4. Since `cos y = x`, we can think of `x` as `x/1`. So, let's make the `adjacent` side of our triangle `x`, and the `hypotenuse` be `1`.
5. Next, we need to find the length of the `opposite` side. We can use the super cool Pythagorean theorem: `adjacent^2 + opposite^2 = hypotenuse^2`.
6. Let's put in our values: `x^2 + opposite^2 = 1^2`.
7. Now, we can solve for `opposite^2`: `opposite^2 = 1 - x^2`.
8. To find the `opposite` side, we take the square root: `opposite = sqrt(1 - x^2)`. (We take the positive square root because side lengths are always positive, and `arccos x` gives an angle where sine is positive or zero).
9. Finally, we need to find `sin(y)`. In our triangle, the sine of an angle is the `opposite` side divided by the `hypotenuse`.
10. So, `sin y = sqrt(1 - x^2) / 1`, which just simplifies to `sqrt(1 - x^2)`.

Alternative answer

Answer: $\sqrt{1 - x^2}$ Explain
This is a question about understanding how inverse trigonometric functions work and using a right triangle to find relationships between sides and angles . The solving step is:

1. First, let's think about what `arccos x` means.

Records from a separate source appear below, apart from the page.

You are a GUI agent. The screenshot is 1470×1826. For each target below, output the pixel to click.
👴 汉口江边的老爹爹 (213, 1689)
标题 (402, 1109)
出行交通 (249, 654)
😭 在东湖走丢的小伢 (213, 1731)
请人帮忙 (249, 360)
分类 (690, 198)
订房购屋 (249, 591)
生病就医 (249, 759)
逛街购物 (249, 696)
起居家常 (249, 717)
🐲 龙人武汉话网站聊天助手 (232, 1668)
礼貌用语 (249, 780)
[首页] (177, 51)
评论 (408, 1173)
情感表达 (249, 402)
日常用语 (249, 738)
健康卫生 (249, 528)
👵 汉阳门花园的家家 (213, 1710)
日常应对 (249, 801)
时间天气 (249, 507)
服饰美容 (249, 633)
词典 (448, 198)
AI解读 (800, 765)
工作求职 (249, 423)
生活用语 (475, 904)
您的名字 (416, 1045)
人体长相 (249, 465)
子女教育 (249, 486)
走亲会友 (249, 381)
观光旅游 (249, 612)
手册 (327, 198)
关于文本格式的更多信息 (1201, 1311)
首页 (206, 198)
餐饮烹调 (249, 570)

It means "the angle whose cosine is x". So, let's call this angle `θ` (theta). This means `cos θ = x`.
2. Now, we know that in a right triangle, cosine is the "adjacent" side divided by the "hypotenuse". So, we can imagine a right triangle where the side *adjacent* to angle `θ` is `x`, and the *hypotenuse* (the longest side) is `1`. (Because `x` can be written as `x/1`).
3. Next, we need to find the length of the third side, the "opposite" side. We can use the awesome Pythagorean theorem, which says `(adjacent side)² + (opposite side)² = (hypotenuse)²`.

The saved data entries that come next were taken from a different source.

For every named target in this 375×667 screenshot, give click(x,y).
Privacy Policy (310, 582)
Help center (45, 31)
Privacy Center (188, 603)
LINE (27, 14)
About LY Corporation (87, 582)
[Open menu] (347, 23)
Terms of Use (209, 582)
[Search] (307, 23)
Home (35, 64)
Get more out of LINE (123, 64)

So, `x² + (opposite side)² = 1²`.
This means `(opposite side)² = 1 - x²`.
Taking the square root, the *opposite side* is `√(1 - x²)`.
4. Finally, the problem asks for `sin(arccos x)`, which is the same as `sin θ`. We know that sine in a right triangle is the "opposite" side divided by the "hypotenuse".
From our triangle, the opposite side is `√(1 - x²)`, and the hypotenuse is `1`.
5. So, `sin θ = √(1 - x²) / 1 = √(1 - x²)`.